La question du bien-être à l’école tient une part essentielle dans cette approche. D’autant que les études menées à ce sujet ont établi qu’il existait une relation étroite entre un climat scolaire positif et la réussite des élèves. Celle-ci stimule fortement la motivation à apprendre, l’envie de progresser, tout comme la coopération, le respect, la confiance et l’estime de soi. L’un se nourrissant de l’autre : la qualité des apprentissages agit sur le climat scolaire et ce dernier a une incidence sur les apprentissages.
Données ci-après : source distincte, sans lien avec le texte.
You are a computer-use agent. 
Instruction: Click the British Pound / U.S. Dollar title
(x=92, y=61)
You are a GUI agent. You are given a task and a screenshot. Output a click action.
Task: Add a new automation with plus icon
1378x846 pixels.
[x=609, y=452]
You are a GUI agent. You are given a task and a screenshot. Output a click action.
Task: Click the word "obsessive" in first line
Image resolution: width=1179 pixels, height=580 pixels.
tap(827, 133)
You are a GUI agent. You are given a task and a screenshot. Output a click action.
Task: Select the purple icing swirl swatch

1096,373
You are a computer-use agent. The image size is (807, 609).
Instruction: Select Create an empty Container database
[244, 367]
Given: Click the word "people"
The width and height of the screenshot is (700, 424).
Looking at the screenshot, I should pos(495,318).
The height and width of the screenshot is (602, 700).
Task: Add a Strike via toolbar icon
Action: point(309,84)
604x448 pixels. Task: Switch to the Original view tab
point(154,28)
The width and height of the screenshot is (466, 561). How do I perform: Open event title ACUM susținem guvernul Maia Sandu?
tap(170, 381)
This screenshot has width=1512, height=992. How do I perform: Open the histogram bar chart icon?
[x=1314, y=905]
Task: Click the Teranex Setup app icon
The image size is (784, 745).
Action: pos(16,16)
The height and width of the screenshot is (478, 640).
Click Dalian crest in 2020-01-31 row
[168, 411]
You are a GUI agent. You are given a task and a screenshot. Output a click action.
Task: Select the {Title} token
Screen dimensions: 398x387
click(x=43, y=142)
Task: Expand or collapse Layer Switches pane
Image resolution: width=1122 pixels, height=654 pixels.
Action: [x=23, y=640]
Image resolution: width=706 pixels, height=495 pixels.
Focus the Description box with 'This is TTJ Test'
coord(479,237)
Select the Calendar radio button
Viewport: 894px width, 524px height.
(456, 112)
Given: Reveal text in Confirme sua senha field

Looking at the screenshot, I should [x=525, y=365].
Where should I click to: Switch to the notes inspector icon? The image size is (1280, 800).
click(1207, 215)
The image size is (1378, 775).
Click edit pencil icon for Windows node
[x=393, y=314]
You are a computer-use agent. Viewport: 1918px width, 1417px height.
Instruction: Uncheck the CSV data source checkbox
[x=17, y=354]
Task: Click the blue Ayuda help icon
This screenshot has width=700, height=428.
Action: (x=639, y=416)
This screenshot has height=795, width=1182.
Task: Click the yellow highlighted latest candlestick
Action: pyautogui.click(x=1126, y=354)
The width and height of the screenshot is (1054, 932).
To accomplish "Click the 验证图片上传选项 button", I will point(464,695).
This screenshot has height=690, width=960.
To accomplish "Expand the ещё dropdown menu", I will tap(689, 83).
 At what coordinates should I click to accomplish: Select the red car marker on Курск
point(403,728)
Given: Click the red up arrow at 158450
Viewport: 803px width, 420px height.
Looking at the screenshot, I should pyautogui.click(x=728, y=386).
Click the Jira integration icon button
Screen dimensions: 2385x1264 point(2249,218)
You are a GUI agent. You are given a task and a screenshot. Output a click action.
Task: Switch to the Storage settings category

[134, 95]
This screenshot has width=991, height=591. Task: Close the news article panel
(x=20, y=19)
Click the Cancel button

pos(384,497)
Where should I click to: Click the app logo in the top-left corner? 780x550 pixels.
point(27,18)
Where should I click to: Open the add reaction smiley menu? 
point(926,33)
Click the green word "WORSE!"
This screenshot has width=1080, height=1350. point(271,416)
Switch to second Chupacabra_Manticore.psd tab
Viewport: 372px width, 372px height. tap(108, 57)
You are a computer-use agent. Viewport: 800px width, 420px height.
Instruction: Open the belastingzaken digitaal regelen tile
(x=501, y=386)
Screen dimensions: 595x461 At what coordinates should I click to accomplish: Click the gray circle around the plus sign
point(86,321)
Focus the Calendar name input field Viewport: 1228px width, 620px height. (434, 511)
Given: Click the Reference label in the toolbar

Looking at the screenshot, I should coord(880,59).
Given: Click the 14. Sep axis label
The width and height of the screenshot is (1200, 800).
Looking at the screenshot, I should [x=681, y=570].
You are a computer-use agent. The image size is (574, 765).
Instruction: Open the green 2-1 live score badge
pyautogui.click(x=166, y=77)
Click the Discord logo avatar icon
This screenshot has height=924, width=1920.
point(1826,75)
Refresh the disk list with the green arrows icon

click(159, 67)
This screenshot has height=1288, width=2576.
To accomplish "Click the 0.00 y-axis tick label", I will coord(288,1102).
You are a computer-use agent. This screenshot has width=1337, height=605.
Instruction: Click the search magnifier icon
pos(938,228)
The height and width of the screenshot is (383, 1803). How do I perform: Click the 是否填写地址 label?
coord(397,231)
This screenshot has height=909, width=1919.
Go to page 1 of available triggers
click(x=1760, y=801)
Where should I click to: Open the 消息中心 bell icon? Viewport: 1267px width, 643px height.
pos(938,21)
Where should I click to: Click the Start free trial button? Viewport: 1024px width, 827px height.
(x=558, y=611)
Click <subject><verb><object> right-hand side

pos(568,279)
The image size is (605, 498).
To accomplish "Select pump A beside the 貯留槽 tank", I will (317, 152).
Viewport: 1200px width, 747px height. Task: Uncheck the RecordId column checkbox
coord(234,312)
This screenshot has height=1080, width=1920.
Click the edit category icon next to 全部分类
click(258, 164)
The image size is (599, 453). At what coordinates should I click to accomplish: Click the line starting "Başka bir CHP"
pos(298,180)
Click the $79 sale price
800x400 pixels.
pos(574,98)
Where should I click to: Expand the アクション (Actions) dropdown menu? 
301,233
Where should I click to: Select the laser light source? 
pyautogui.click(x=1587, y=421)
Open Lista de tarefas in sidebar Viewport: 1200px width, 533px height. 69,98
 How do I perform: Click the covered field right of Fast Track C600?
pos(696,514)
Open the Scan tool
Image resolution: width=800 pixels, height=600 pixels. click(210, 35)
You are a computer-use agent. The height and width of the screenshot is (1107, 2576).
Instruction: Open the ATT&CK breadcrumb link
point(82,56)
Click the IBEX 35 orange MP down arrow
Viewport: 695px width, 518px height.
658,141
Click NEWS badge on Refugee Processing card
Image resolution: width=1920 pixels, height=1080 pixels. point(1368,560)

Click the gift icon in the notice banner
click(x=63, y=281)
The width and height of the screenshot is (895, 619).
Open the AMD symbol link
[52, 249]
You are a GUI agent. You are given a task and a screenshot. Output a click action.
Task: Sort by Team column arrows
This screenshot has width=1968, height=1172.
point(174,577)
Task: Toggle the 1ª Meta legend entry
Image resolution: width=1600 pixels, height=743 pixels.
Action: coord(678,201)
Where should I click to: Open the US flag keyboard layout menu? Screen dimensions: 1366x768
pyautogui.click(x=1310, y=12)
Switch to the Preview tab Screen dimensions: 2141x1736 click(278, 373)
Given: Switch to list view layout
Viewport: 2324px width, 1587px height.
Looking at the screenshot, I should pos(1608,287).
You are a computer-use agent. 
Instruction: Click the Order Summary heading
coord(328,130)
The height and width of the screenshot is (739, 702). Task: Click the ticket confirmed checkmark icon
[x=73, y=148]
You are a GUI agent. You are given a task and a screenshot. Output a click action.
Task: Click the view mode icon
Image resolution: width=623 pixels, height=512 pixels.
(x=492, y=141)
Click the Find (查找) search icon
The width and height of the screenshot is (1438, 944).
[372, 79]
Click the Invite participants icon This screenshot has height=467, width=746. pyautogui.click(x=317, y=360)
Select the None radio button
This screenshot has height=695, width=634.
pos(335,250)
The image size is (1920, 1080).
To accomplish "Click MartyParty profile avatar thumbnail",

Comment appréhender ce sujet lorsqu’on débute dans le métier ?
Commençons par la théorie. Le bien-être de chacun, petit ou grand, est une question de ressenti. Une question subjective, donc. Avec peu d’éléments scientifiques probants à consulter à ce sujet. Sinon que l’appréhension des événements que nous vivons, au travail comme à l’école, se manifesterait à travers quatre dimensions complémentaires : psychologique, cognitive, sociale et physique. Pour comprendre, prenons l’exemple d’un élève et transformons ces éléments en affirmations simples et accessibles :

  • « J’ai envie de venir à l’école » ⇒ psychologique ;
  • « J’aime apprendre et progresser » ⇒ cognitif ;
  • « Je suis épanoui et accepté parmi les autres » ⇒ social ;
  • « Je me sens bien et en sécurité » ⇒ physique.

Ainsi, faute de pouvoir lire dans ses pensées, on peut simplement dire que, si un élève exprime, même intérieurement, ces quatre phrases, c’est qu’il est « bien à l’école ». Naturellement, en changeant quelques mots, ces affirmations pourraient aussi bien formuler le bien-être d’un enseignant : en transformant, par exemple, l’envie de venir à l’école par celle de transmettre un savoir aux autres, le goût d’apprendre par celui de se former, etc.

Pour un enseignant, la relation éducative constitue un espace privilégié pour favoriser ce bien-être. Parce qu’elle juxtapose des moments de communication, d’échanges de savoirs, d’émotions et de pensées, l’élève pourra, à travers le lien humain qu’il entretient avec son enseignant, mais aussi avec ses camarades, mettre en parole son expérience au monde et se l’approprier. Et, à terme, développer son autonomie et son épanouissement personnel.